- EXERCISE BRIEF:
Exactly the lines from the start of the data below through the line containing "You are a computer-use agent. The width" must be returned, and no others.

- DATA LISTING:
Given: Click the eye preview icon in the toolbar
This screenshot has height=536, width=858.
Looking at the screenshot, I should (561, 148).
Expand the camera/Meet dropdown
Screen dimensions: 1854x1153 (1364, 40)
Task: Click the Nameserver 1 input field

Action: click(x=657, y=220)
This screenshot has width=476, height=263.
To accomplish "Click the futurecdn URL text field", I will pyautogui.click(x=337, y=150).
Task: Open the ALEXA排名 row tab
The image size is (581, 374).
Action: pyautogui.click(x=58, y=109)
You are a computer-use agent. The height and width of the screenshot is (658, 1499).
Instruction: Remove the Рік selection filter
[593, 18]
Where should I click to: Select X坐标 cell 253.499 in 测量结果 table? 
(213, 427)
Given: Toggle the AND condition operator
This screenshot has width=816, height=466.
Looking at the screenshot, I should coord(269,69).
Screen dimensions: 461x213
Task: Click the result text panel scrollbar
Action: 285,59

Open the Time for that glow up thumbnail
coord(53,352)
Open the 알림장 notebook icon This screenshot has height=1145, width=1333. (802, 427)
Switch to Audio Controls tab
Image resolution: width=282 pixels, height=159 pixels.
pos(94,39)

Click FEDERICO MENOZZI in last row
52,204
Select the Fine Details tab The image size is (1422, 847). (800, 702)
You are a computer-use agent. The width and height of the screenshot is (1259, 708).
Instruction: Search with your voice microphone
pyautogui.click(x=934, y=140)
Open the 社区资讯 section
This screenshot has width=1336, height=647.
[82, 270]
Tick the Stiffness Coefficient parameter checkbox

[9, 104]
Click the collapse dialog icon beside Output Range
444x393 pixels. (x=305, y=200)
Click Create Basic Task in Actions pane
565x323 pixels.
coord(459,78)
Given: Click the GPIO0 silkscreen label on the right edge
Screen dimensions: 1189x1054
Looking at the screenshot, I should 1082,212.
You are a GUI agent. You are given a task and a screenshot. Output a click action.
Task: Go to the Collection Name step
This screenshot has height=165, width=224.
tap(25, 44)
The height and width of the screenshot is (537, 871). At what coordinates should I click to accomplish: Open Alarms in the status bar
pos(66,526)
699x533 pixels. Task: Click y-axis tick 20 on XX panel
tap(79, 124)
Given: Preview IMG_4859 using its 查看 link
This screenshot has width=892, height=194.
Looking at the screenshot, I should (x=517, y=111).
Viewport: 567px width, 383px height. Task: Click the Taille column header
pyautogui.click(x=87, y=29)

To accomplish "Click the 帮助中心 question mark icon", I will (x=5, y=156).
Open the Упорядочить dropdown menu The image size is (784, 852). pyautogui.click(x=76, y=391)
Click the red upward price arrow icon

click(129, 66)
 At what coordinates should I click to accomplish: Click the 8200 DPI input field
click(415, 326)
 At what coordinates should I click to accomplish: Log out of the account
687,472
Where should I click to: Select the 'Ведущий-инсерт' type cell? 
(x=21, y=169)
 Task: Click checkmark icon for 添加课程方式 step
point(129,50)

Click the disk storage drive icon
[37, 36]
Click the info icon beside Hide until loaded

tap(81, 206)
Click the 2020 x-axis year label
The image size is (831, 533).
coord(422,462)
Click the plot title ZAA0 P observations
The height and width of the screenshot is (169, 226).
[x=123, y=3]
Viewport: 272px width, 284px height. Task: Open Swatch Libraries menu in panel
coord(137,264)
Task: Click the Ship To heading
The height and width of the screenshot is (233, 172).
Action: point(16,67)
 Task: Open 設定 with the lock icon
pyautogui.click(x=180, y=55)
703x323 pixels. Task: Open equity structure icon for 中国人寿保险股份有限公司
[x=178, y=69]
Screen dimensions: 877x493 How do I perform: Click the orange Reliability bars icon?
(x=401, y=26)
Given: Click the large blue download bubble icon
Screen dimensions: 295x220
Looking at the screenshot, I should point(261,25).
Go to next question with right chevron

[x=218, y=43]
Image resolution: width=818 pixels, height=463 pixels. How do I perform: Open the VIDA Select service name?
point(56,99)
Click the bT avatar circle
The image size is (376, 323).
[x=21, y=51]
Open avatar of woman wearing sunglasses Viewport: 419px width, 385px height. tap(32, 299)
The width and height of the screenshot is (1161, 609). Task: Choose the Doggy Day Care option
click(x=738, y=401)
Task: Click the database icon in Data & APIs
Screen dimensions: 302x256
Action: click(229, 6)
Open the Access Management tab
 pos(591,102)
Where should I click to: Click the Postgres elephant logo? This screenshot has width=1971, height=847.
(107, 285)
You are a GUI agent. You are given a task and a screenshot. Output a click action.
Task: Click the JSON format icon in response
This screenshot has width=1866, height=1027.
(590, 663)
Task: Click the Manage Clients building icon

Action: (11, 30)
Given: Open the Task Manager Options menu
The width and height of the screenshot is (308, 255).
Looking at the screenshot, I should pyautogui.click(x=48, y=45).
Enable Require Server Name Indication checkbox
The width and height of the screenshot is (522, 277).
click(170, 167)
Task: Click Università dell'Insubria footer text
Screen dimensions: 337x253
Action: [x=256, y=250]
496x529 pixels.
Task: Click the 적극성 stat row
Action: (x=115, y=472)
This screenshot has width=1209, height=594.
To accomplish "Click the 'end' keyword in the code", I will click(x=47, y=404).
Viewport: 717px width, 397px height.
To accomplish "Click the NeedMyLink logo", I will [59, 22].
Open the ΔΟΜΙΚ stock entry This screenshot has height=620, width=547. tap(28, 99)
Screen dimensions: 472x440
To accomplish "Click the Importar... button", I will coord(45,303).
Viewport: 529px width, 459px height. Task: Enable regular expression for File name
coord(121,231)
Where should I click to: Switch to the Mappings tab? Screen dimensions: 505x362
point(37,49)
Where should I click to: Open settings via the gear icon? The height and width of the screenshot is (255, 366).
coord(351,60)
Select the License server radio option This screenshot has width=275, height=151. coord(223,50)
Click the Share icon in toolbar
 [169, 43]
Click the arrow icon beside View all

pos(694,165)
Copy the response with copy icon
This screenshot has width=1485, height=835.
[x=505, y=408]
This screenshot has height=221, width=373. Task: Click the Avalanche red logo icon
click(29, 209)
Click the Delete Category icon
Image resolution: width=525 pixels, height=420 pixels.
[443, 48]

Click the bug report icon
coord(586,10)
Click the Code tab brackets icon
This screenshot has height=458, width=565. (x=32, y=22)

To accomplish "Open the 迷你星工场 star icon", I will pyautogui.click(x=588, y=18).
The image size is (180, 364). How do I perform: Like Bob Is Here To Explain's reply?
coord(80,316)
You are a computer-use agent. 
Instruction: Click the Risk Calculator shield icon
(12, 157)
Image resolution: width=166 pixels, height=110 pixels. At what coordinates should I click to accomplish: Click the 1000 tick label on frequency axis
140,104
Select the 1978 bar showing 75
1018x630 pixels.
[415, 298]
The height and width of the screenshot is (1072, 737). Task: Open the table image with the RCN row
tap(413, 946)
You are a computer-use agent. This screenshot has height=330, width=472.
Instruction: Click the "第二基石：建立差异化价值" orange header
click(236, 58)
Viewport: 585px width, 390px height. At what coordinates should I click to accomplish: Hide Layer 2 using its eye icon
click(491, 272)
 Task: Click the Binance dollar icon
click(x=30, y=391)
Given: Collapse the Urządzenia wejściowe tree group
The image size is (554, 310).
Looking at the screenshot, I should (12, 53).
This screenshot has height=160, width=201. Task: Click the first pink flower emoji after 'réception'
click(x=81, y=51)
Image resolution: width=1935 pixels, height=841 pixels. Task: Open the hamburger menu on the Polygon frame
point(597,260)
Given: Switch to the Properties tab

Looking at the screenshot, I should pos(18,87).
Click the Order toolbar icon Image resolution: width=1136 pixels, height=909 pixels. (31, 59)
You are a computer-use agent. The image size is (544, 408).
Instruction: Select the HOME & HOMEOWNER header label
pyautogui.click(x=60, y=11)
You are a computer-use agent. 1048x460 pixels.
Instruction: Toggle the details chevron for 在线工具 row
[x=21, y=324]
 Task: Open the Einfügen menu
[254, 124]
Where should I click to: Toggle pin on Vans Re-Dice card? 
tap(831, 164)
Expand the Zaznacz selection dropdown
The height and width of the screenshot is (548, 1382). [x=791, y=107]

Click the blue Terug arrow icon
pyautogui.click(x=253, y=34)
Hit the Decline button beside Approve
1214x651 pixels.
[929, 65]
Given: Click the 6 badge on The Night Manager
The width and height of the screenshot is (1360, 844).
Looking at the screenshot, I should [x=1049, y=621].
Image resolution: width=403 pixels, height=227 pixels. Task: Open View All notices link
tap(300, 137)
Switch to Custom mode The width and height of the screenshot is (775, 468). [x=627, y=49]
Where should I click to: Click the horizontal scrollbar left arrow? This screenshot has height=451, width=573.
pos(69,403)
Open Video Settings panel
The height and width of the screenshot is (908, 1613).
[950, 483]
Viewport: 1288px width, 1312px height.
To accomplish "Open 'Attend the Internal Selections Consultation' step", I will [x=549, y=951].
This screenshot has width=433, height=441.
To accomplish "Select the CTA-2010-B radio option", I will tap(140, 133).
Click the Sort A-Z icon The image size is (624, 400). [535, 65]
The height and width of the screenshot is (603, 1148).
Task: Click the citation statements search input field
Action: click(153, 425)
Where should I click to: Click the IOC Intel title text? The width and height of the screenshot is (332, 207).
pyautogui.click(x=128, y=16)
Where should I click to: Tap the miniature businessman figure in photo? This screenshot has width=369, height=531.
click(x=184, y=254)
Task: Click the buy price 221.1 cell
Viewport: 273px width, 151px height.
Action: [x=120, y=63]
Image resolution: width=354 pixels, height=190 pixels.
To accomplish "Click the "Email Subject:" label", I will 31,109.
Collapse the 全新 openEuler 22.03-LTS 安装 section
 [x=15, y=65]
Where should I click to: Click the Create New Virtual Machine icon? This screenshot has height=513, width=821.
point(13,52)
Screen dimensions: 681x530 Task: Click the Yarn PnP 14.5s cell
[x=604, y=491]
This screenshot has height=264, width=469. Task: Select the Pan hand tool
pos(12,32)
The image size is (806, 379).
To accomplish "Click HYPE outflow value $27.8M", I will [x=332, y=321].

- RESPONSE TO THE TASK:
Given: Click the eye preview icon in the toolbar
This screenshot has height=536, width=858.
Looking at the screenshot, I should (561, 148).
Expand the camera/Meet dropdown
Screen dimensions: 1854x1153 (1364, 40)
Task: Click the Nameserver 1 input field

Action: click(x=657, y=220)
This screenshot has width=476, height=263.
To accomplish "Click the futurecdn URL text field", I will pyautogui.click(x=337, y=150).
Task: Open the ALEXA排名 row tab
The image size is (581, 374).
Action: pyautogui.click(x=58, y=109)
You are a computer-use agent. The height and width of the screenshot is (658, 1499).
Instruction: Remove the Рік selection filter
[593, 18]
Where should I click to: Select X坐标 cell 253.499 in 测量结果 table? 
(213, 427)
Given: Toggle the AND condition operator
This screenshot has width=816, height=466.
Looking at the screenshot, I should coord(269,69).
Screen dimensions: 461x213
Task: Click the result text panel scrollbar
Action: 285,59

Open the Time for that glow up thumbnail
coord(53,352)
Open the 알림장 notebook icon This screenshot has height=1145, width=1333. (802, 427)
Switch to Audio Controls tab
Image resolution: width=282 pixels, height=159 pixels.
pos(94,39)

Click FEDERICO MENOZZI in last row
52,204
Select the Fine Details tab The image size is (1422, 847). (800, 702)
You are a computer-use agent. The width and height of the screenshot is (1259, 708).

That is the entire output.